PASSAGE TO READ:
Handle depression with care
Do you have a student in your class who often complains of aches and wants to leave early? Do you have to deal with this little student who is hypersensitive and often cries out of hurt feelings? If these incidents are frequent, then don’t ignore them.
Symptoms of depression in kids are often different from those in adolescents. Adolescents often make self-deprecating comments that are typical of low self-esteem. They look isolated and don’t get along with peers with common interests. They sulk in the classroom more often than most teens. On the other hands, kids with depression look and feel scattered. They are inattentive in the classroom; often forget to finish their assignments; and have a high degree of absenteeism.
A few things you can do to help students deal with depression are as follows:
- Connect with parents and guardians: Take this action as soon as possible. Politely make inquiries and get an idea about their domestic scenario. This will tell you if the triggers are at home. If you notice tendencies in them like being pushy and/or criticism, then counsel them so that they come to know how important it is to handle kids with care. When you speak to them, inquire if the student talks to them specifically about a fellow student, a particular teacher or a situation in a complaining or desperate tone. Depression can occur when young people face bullying, teasing or overly strict and critical monitoring at schools.
- Talk to the school counselor: Once you have an idea about the possible reason behind your student’s depression, speak to the counselor and brief her about the problem. If possible, arrange frequent and one-on-one sessions between the student and the counselor. Keep in touch with the counselor to know the progress.
- Insist on physical education: Urge the student to be physically active in the playground. This will help him or her connect better with peers. Also, physical activities like running and dancing lift up the spirit because they relieve stress, changing the brain chemistry.
- Provide opportunities for success: Be publicly vocal about the confidence you have in the student’s ability to succeed socially and academically.
- Encourage involvement: Students with depression are usually bored. Praise and encourage their efforts and urge them to continually take part in extracurricular activities.
- Foster contact with peers: Students who are depressed often withdraw from social contact. However, friends can be an important support system for them. You may need to remind other students about how to make the one depressed comfortable.
- Teach problem-solving skills: These skills can help depressed students generate a range of possible effective solutions. You have to involve other teachers, co-students and school staff as the depression starts to lift. You need to do this so that you can help put the student’s focus back on academics as s/he must have fallen behind due to therapeutic work.

INPUT DATA:
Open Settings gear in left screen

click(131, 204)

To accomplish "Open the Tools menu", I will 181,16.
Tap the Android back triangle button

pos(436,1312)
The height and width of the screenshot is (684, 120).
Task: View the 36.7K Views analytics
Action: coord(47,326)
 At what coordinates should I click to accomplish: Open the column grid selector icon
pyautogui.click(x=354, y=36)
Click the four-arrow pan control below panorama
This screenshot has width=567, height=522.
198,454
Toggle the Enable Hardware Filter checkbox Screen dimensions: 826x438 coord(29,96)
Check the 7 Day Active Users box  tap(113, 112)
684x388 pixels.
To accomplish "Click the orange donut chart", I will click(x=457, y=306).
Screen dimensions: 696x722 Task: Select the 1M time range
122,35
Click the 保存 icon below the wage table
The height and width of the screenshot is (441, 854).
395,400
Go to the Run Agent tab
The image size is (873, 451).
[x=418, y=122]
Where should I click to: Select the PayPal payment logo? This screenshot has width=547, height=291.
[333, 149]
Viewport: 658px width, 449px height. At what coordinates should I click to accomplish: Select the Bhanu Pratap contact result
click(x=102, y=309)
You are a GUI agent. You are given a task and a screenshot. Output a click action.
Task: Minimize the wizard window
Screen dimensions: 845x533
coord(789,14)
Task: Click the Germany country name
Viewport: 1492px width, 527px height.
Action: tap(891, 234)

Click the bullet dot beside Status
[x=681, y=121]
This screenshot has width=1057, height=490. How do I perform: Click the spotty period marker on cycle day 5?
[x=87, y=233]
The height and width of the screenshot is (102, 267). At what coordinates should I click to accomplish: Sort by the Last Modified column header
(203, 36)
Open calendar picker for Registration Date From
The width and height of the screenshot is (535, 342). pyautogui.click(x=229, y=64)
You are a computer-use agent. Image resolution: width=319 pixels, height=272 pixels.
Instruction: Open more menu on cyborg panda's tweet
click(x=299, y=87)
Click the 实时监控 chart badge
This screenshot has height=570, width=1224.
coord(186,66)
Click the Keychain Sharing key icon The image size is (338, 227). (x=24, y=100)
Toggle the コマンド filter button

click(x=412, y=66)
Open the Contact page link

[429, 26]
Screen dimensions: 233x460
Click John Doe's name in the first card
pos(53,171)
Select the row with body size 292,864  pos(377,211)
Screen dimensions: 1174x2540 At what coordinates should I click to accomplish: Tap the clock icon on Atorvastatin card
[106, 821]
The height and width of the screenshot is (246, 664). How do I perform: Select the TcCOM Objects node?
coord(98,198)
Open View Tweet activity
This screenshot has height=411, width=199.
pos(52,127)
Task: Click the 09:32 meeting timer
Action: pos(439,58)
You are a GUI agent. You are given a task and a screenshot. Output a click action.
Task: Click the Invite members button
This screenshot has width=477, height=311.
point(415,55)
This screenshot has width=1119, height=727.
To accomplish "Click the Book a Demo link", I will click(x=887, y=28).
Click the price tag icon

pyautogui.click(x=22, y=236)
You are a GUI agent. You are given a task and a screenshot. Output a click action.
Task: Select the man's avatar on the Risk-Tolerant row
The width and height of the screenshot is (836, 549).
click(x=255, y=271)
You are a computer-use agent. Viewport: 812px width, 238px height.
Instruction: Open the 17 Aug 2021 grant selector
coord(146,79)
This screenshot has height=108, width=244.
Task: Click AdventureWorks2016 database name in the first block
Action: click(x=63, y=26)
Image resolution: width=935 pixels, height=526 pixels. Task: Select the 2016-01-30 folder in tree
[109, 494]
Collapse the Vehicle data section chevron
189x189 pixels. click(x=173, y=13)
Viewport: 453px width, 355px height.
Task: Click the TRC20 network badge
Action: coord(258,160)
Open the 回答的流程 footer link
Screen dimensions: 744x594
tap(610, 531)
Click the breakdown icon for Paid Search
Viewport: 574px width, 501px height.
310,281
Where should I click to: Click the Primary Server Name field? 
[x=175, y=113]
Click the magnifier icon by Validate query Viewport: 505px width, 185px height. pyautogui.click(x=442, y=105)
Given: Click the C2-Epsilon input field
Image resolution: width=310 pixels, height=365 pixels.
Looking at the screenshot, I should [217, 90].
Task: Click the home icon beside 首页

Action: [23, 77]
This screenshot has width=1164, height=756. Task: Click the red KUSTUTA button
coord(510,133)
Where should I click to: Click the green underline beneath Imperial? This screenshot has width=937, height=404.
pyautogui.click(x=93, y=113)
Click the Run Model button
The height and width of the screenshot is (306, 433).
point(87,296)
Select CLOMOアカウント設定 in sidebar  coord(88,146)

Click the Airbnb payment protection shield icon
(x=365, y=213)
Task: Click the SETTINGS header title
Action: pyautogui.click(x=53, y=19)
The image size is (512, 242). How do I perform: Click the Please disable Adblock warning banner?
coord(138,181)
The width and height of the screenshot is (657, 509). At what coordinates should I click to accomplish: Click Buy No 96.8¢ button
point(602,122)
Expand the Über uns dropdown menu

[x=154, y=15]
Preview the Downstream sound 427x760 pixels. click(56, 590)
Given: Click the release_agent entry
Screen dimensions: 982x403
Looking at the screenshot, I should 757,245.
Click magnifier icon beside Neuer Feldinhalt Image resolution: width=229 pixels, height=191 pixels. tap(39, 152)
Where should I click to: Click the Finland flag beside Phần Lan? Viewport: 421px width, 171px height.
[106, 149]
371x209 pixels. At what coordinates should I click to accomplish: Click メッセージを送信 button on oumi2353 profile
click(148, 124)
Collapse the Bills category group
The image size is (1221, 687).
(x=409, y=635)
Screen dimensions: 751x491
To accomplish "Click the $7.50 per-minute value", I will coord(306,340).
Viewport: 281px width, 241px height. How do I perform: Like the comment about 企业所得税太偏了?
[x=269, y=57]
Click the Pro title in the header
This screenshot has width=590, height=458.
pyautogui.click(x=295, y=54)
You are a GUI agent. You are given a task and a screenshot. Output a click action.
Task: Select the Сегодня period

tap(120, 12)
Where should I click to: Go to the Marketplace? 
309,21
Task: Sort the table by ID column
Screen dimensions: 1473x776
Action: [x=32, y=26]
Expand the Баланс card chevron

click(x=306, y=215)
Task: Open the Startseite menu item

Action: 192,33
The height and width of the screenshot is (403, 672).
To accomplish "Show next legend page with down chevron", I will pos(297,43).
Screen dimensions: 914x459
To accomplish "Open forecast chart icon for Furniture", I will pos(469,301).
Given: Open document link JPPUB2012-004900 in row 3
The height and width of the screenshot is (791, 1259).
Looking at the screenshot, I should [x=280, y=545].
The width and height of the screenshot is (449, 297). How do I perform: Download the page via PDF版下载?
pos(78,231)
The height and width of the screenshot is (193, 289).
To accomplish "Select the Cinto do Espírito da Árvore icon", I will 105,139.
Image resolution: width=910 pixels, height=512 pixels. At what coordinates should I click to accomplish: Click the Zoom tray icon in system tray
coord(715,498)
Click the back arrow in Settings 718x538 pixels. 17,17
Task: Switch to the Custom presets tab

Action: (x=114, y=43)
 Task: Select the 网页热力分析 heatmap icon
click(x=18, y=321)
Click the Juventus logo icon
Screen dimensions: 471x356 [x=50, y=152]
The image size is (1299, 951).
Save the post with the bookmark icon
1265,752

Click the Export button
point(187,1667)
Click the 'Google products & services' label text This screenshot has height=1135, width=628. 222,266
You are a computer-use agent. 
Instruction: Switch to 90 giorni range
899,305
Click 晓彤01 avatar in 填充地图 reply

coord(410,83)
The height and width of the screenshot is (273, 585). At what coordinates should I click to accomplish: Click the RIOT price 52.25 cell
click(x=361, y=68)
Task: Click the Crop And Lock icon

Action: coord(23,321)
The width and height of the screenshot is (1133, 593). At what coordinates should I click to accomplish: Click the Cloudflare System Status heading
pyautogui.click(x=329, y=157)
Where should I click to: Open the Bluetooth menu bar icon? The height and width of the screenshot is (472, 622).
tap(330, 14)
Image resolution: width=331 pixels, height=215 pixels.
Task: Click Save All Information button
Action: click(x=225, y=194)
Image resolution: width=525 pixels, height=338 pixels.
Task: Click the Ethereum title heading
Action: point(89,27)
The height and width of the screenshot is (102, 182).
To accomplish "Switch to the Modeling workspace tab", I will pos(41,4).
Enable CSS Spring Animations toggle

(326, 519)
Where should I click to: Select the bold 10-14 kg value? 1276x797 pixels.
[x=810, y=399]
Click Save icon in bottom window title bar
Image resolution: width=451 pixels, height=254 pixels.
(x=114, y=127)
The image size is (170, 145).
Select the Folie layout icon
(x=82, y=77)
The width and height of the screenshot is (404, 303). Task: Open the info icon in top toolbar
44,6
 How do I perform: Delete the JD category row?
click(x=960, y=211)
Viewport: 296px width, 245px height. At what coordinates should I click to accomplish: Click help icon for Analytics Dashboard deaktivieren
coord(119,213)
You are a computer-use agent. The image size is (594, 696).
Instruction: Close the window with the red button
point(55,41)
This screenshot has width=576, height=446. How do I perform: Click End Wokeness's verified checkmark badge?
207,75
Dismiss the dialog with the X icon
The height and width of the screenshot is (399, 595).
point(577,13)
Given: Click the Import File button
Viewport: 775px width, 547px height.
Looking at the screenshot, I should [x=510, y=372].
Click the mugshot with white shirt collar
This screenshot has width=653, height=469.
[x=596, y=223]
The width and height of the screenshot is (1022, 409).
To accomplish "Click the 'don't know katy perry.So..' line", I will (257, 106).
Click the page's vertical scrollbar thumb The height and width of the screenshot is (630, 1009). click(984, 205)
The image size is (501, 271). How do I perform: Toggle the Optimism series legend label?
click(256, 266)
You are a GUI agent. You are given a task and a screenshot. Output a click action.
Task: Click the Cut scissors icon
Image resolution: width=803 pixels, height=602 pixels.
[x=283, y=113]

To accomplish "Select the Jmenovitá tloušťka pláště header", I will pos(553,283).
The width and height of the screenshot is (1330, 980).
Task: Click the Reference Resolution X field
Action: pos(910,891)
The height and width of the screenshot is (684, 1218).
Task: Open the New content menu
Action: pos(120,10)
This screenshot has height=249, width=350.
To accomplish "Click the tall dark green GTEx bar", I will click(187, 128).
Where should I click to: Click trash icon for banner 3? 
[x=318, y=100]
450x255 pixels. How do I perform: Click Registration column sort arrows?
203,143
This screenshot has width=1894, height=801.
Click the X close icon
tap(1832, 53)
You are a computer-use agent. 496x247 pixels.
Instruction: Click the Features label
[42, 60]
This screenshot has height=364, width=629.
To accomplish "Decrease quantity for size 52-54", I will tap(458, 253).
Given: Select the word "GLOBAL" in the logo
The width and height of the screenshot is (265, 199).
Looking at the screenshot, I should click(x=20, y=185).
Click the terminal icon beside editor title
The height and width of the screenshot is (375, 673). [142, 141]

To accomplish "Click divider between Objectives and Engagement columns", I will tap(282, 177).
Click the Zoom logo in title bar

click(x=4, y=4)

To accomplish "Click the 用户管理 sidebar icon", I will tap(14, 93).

EXERCISE DIRECTIONS:
Reproduce the full article on handling student depression, word for word, from its title to its last sentence.

THE COMPLETED TASK:
Handle depression with care
Do you have a student in your class who often complains of aches and wants to leave early? Do you have to deal with this little student who is hypersensitive and often cries out of hurt feelings? If these incidents are frequent, then don’t ignore them.
Symptoms of depression in kids are often different from those in adolescents. Adolescents often make self-deprecating comments that are typical of low self-esteem. They look isolated and don’t get along with peers with common interests. They sulk in the classroom more often than most teens. On the other hands, kids with depression look and feel scattered. They are inattentive in the classroom; often forget to finish their assignments; and have a high degree of absenteeism.
A few things you can do to help students deal with depression are as follows:
- Connect with parents and guardians: Take this action as soon as possible. Politely make inquiries and get an idea about their domestic scenario. This will tell you if the triggers are at home. If you notice tendencies in them like being pushy and/or criticism, then counsel them so that they come to know how important it is to handle kids with care. When you speak to them, inquire if the student talks to them specifically about a fellow student, a particular teacher or a situation in a complaining or desperate tone. Depression can occur when young people face bullying, teasing or overly strict and critical monitoring at schools.
- Talk to the school counselor: Once you have an idea about the possible reason behind your student’s depression, speak to the counselor and brief her about the problem. If possible, arrange frequent and one-on-one sessions between the student and the counselor. Keep in touch with the counselor to know the progress.
- Insist on physical education: Urge the student to be physically active in the playground. This will help him or her connect better with peers. Also, physical activities like running and dancing lift up the spirit because they relieve stress, changing the brain chemistry.
- Provide opportunities for success: Be publicly vocal about the confidence you have in the student’s ability to succeed socially and academically.
- Encourage involvement: Students with depression are usually bored. Praise and encourage their efforts and urge them to continually take part in extracurricular activities.
- Foster contact with peers: Students who are depressed often withdraw from social contact. However, friends can be an important support system for them. You may need to remind other students about how to make the one depressed comfortable.
- Teach problem-solving skills: These skills can help depressed students generate a range of possible effective solutions. You have to involve other teachers, co-students and school staff as the depression starts to lift. You need to do this so that you can help put the student’s focus back on academics as s/he must have fallen behind due to therapeutic work.